╭─ DOCUMENT EXTRACT

Table 2 Prediction of CTL epitopes that possess a binding affinity to MHC-I A1-supertype alleles, C-terminal cleavage affinity, transport efficiency, antigenic, non-allergenic, and non-toxic to be considered for the vaccine construct

Prediction of helper T lymphocytes epitope

The IEDB MHC-II webserver was used to predict HTL epitopes specific for human alleles, HLA. A summative of nine HTL epitopes showed promise for the final construction of a vaccine. The optimisation of these chosen epitopes relied on binding affinity, antigenicity, non-allergenicity, and non-toxicity, as shown in Table 3. The prediction was also based on interferon-gamma inducing epitopes. IFN-γ has a role in the immune response of the cells and acts as a cytokine for CTL epitopes. The IFN-γ was predicted using the SVM (support vector machine) method. The epitopes that presented with a positive score for IFN-gamma were selected for vaccine assembly.

╰─
╭─ RECORDED DATA

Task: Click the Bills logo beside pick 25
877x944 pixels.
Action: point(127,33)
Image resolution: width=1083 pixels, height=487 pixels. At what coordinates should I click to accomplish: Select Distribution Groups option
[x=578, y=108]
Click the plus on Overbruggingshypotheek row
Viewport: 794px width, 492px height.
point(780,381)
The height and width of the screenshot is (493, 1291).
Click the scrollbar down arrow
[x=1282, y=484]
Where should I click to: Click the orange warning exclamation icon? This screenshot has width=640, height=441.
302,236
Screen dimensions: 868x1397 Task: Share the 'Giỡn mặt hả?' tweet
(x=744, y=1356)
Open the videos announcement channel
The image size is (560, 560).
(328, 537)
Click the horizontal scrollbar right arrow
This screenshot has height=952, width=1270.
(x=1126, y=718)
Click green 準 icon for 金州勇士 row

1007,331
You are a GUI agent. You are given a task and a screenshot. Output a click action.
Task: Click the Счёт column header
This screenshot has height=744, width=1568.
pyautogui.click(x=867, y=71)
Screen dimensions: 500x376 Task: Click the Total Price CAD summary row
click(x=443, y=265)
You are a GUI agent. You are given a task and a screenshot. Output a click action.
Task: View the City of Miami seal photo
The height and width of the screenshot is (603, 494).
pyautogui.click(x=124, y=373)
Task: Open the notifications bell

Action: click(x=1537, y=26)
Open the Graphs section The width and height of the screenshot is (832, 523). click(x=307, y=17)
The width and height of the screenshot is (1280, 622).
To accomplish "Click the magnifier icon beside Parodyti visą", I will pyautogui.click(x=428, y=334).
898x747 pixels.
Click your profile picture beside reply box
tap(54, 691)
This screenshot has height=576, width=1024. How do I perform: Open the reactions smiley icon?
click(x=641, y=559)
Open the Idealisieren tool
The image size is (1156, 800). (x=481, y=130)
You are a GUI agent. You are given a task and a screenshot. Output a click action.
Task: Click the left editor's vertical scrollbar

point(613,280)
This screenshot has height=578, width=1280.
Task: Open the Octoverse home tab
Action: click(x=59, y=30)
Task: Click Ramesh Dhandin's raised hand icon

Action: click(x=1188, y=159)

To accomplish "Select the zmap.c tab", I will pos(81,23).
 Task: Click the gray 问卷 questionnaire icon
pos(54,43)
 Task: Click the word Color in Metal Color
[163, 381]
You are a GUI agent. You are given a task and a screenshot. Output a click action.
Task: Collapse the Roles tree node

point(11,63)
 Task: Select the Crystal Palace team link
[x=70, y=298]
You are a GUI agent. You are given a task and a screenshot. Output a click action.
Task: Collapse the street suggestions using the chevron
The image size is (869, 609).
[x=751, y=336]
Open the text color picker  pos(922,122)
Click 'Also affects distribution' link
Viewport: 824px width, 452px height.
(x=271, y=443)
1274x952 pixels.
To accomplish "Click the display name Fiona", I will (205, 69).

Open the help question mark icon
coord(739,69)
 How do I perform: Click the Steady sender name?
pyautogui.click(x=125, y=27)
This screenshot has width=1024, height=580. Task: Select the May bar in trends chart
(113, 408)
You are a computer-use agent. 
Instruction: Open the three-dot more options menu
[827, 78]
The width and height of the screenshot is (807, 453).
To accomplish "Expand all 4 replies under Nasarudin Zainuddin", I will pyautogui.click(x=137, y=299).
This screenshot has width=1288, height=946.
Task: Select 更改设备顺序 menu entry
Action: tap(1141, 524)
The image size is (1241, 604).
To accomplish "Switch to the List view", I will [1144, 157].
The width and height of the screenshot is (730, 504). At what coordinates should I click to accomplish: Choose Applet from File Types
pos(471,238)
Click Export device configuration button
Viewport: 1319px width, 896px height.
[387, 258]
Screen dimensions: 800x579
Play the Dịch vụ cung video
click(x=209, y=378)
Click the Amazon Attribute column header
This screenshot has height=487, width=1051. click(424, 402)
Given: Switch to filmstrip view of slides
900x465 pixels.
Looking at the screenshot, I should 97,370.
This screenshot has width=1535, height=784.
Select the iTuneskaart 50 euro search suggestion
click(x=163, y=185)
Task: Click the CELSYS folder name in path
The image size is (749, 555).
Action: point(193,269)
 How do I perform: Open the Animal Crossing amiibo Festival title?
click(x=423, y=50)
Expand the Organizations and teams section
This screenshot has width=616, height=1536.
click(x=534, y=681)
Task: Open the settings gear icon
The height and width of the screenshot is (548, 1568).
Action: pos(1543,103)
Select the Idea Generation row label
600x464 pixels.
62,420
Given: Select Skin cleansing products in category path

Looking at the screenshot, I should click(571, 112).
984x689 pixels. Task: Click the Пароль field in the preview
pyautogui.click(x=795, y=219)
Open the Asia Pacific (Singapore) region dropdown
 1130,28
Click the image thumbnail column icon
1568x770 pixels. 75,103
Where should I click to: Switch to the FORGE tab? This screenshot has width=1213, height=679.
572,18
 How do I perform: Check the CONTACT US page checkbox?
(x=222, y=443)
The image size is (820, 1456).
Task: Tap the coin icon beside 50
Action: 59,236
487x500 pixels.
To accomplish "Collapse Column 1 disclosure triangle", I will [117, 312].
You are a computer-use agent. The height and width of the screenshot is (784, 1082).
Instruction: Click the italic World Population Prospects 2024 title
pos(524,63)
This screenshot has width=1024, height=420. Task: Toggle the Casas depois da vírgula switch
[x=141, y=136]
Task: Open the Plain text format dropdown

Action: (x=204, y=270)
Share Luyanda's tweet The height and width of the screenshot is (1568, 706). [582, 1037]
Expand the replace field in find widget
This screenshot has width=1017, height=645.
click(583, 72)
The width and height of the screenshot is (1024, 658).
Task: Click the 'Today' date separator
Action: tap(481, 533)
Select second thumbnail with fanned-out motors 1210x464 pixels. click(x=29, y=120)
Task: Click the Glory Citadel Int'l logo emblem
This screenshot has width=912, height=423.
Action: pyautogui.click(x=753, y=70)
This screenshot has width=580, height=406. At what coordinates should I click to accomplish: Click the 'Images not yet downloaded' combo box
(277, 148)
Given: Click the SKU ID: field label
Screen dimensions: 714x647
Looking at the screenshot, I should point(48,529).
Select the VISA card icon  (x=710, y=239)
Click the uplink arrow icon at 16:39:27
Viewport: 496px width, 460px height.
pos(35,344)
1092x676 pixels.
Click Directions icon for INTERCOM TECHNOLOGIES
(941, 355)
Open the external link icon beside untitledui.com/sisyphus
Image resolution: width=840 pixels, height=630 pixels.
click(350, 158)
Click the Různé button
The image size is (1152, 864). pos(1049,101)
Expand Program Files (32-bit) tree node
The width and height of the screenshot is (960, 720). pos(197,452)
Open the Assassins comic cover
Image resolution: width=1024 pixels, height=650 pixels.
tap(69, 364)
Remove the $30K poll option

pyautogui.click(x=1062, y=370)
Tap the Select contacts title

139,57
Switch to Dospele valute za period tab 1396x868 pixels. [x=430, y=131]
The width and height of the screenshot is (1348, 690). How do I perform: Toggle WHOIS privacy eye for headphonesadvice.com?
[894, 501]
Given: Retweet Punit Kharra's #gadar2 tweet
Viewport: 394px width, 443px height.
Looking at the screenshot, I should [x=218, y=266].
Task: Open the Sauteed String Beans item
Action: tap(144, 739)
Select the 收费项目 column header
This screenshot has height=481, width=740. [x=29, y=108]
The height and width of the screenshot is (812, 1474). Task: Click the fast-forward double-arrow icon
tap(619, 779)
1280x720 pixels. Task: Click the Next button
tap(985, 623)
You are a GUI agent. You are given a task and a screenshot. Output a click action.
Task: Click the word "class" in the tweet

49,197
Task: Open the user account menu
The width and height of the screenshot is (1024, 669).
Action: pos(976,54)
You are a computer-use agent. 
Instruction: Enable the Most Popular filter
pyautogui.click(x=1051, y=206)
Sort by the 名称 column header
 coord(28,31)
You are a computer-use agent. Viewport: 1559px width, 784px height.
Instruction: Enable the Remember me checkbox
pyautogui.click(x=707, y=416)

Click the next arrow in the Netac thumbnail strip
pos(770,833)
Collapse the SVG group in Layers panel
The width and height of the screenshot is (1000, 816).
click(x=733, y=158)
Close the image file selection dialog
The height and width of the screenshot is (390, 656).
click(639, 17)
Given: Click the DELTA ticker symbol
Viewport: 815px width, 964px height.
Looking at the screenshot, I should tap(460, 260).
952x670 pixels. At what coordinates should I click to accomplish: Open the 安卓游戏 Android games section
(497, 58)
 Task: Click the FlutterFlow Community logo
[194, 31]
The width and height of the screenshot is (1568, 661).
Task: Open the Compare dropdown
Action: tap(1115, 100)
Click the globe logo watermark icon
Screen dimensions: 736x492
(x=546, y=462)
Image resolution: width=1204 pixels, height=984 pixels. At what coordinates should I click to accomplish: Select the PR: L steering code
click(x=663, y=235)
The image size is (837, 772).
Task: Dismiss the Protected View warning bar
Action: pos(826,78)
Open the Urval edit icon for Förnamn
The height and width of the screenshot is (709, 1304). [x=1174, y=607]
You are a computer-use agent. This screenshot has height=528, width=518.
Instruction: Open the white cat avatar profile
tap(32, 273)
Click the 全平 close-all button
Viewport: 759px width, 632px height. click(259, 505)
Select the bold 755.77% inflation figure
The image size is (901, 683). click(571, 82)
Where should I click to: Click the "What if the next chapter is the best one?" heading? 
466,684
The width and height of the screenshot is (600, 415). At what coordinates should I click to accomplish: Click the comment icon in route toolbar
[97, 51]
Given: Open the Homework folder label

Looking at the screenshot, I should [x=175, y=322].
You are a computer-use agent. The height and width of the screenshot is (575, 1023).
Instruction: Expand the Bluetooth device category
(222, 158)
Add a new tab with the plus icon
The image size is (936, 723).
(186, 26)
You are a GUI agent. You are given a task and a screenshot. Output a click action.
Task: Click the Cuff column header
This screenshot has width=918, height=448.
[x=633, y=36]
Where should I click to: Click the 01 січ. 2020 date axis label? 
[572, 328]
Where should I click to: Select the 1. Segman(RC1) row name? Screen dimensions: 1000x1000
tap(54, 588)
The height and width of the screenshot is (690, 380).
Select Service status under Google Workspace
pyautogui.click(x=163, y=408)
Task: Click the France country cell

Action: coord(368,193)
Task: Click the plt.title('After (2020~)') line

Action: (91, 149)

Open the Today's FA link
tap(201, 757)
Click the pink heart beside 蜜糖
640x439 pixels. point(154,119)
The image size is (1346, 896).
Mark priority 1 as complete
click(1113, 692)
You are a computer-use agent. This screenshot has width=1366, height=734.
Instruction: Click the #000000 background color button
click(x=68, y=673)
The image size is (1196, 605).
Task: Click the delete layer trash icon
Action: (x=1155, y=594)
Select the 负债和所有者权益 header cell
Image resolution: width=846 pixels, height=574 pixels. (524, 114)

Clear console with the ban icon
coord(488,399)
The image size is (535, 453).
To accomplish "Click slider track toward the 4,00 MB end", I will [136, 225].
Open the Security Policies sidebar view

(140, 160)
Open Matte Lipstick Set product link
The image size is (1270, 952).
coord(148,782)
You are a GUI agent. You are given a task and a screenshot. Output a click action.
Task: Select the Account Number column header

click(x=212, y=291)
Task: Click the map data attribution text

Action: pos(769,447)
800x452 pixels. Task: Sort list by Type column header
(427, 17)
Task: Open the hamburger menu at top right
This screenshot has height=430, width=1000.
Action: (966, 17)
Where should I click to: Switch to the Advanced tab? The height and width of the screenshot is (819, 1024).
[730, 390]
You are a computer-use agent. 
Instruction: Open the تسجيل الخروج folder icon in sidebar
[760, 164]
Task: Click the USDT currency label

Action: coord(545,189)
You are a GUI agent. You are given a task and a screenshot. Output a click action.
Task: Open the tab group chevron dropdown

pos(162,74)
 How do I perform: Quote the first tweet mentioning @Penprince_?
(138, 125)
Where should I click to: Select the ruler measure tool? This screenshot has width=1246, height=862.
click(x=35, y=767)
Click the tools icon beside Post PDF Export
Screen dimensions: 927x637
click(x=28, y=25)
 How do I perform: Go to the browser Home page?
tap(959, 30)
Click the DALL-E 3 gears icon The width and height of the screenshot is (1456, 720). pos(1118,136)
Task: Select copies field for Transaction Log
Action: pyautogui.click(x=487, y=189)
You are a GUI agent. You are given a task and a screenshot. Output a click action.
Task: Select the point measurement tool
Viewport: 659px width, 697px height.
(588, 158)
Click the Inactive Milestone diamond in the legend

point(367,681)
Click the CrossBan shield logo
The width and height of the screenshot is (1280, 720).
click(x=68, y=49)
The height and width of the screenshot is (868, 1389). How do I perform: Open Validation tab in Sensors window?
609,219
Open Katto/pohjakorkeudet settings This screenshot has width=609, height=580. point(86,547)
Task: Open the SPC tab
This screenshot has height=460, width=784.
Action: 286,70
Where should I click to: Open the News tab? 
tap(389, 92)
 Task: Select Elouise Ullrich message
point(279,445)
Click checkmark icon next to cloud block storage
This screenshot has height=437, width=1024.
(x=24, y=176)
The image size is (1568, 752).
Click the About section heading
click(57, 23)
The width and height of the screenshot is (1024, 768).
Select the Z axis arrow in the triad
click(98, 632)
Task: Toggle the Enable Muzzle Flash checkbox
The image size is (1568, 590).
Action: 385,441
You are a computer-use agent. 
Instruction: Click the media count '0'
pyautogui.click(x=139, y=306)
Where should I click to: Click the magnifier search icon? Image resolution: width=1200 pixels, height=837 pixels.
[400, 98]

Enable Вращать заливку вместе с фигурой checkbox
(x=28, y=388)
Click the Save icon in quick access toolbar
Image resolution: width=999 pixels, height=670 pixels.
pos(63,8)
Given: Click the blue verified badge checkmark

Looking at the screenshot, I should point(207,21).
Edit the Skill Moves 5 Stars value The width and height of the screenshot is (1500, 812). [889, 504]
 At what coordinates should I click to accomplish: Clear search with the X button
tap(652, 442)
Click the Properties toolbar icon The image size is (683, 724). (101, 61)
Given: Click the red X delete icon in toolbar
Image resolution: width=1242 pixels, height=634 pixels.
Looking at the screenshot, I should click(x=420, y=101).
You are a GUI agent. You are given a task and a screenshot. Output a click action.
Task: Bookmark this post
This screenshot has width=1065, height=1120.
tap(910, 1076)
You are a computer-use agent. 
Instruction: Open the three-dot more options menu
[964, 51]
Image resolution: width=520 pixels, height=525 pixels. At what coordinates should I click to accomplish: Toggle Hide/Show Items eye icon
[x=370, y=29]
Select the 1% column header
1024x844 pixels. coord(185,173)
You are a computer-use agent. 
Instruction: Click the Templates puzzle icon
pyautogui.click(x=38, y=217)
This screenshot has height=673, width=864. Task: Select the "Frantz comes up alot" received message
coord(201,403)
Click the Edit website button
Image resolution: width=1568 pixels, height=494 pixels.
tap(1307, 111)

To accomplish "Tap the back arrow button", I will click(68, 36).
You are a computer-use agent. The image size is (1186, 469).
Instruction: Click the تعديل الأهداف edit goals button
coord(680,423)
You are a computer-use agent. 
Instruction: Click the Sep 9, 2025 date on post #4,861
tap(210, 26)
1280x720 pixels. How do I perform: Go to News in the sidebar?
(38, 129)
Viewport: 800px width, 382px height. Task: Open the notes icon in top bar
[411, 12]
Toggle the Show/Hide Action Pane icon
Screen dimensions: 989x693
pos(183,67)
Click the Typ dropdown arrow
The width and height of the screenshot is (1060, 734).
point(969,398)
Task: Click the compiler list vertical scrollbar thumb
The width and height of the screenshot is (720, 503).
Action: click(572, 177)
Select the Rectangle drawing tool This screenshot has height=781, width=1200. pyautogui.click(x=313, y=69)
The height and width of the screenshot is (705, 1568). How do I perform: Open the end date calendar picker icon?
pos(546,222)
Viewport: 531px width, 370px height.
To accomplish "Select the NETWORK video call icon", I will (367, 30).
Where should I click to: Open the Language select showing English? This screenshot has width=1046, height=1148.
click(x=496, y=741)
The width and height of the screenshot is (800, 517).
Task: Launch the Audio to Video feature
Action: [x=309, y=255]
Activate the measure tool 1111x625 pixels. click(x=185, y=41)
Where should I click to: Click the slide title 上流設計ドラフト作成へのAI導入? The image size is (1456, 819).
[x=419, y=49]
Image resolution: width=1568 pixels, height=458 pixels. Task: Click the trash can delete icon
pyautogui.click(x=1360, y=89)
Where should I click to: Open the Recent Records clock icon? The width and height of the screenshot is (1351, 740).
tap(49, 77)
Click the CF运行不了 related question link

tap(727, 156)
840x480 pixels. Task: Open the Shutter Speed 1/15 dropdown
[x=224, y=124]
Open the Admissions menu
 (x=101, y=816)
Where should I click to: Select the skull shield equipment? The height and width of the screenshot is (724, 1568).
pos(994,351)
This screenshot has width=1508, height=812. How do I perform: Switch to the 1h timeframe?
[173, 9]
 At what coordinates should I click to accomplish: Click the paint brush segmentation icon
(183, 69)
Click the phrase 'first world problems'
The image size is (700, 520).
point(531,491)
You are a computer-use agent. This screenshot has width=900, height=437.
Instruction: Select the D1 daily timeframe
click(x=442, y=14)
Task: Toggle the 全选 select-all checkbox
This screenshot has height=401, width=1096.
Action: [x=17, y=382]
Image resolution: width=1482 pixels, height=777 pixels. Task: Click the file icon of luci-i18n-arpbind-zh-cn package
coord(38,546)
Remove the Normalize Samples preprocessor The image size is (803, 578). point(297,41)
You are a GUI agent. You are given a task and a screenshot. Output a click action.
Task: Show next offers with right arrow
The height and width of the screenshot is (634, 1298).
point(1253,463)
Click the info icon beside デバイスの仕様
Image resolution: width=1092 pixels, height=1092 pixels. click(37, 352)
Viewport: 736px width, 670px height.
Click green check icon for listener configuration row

╰─

[PROMPT]
Using the epitope prediction text above, answer:
1. CTL epitopes in Table 2 bind to which alleles?
2. How many HTL epitopes showed promise for the final vaccine construct?
3. Which method was used to predict IFN-γ?

[TASK ANSWER]
1. MHC-I A1-supertype alleles
2. Nine
3. The SVM (support vector machine) method